ダイセル・エボニック、PEEK樹脂が波動歯車に採用

2020年12月01日(火曜日)

 ダイセル・エボニックのPEEK樹脂「ベスタキープ®-J」が、NPG研究所の波動歯車の外歯車部材として採用された。減速機構の軽量化とコスト低減に寄与できる。

 NPG研究所の波動歯車は、その主要構成部品にプラスチックを用いた非金属製の同軸減速機。 従来同種の減速機は、その動作特性と精密な部品形状から金属加工部品で構成されることが多く、高トルク、高剛性、高精度を実現する一方で、コスト面での課題を抱えていた。

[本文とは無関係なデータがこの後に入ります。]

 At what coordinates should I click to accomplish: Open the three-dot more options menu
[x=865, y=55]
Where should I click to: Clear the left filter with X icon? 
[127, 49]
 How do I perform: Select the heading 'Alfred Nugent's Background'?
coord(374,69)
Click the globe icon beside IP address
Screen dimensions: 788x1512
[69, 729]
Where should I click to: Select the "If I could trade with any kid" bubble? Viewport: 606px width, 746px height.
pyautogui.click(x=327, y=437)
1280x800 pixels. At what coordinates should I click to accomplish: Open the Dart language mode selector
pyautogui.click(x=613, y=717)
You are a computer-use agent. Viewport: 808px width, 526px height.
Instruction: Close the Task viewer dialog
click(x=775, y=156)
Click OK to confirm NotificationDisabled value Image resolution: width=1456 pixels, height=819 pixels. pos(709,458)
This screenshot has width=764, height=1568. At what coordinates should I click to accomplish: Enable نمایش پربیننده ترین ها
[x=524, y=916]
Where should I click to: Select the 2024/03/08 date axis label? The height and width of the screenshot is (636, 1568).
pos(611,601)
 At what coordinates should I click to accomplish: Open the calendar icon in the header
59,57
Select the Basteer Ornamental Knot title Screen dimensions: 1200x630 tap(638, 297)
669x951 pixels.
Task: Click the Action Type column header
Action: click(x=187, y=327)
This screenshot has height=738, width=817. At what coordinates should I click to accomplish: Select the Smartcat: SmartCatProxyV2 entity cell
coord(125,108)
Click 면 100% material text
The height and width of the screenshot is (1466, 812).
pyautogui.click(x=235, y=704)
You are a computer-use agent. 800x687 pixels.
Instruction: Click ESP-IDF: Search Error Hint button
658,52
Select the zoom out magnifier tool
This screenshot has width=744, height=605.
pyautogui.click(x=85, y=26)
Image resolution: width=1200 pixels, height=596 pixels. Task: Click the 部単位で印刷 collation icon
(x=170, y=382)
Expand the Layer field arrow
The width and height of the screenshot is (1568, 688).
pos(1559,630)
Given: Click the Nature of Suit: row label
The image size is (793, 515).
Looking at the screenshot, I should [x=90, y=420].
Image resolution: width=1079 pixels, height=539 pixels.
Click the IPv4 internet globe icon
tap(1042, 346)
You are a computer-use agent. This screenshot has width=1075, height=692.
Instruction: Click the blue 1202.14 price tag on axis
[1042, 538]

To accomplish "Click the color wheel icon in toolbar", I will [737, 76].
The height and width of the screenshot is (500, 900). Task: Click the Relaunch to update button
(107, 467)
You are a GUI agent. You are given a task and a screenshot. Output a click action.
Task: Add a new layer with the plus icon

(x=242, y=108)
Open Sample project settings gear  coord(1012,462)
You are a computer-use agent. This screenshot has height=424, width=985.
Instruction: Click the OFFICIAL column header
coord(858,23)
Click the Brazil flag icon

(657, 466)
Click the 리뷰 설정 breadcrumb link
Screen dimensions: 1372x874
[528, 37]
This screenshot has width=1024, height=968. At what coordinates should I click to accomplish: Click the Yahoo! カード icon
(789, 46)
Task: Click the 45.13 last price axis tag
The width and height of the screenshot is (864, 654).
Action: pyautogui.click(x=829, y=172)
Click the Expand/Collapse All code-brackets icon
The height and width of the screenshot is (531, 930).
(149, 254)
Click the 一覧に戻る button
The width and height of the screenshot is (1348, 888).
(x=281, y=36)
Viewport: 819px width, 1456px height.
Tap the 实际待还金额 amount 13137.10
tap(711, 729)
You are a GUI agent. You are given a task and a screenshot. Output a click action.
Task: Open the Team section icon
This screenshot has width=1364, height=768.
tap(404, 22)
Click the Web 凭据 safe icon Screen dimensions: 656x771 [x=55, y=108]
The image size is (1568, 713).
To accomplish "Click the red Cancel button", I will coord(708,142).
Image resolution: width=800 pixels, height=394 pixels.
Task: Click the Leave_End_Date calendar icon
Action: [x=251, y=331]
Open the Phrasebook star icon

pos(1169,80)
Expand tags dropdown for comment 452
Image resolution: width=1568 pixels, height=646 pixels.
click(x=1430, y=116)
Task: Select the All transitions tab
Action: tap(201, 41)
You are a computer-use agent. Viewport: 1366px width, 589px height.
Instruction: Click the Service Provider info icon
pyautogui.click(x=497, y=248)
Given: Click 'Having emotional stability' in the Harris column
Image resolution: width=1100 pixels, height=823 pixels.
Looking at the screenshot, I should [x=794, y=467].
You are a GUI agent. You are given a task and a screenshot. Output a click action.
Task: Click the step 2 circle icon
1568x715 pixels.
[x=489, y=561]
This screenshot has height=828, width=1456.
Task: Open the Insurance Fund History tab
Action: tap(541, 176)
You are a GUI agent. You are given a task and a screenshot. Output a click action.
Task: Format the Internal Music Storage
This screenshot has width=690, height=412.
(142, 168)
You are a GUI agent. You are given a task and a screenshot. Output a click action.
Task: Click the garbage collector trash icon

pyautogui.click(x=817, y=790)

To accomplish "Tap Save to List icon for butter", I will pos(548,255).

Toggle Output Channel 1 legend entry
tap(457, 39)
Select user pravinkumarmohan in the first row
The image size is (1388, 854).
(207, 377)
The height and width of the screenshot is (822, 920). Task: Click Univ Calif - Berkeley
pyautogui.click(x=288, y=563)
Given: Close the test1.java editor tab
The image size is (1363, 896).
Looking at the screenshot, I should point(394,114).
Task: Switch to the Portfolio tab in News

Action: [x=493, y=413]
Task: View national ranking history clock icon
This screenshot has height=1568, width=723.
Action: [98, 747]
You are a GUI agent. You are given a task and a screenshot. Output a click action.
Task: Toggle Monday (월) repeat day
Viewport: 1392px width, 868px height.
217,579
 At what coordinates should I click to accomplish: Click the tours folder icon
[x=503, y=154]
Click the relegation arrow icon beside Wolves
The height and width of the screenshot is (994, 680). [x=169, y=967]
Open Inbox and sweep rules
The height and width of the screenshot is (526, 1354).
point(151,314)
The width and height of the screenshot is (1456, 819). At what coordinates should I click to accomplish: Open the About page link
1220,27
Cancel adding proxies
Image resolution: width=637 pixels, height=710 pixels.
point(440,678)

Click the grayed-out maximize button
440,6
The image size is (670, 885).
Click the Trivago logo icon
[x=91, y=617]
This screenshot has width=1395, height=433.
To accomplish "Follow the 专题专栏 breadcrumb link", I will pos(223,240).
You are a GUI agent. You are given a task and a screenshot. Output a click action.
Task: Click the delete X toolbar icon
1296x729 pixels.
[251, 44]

 NPG研究所ではこのほど、外歯車にベスタキープ®-Jを用いることでプラスチックの強度と耐久性の問題をクリアするとともに、金属製品に比べ大幅な軽量化とコストダウンを実現した新たな波動歯車を開発したもの。

 外歯車は1mmほどの薄肉形状で、非常に厳しい耐疲労性・耐摩耗性と高い寸法安定性が要求される。ベスタキープ®-Jはそれらの要求に応えるだけでなく、複数粘度のグレードバリエーションの中から部品形状に適した製品選択が可能になるため、部品設計の自由度と量産性の最適化にも貢献する。

 現在、金属製の波動歯車は産業ロボットに広く採用されているが、樹脂化による軽量化とコスト低減により、生活に身近なサービスロボットや、動力を必要とする家電や自動車などへの応用、将来性のある産業への展開を見据えている。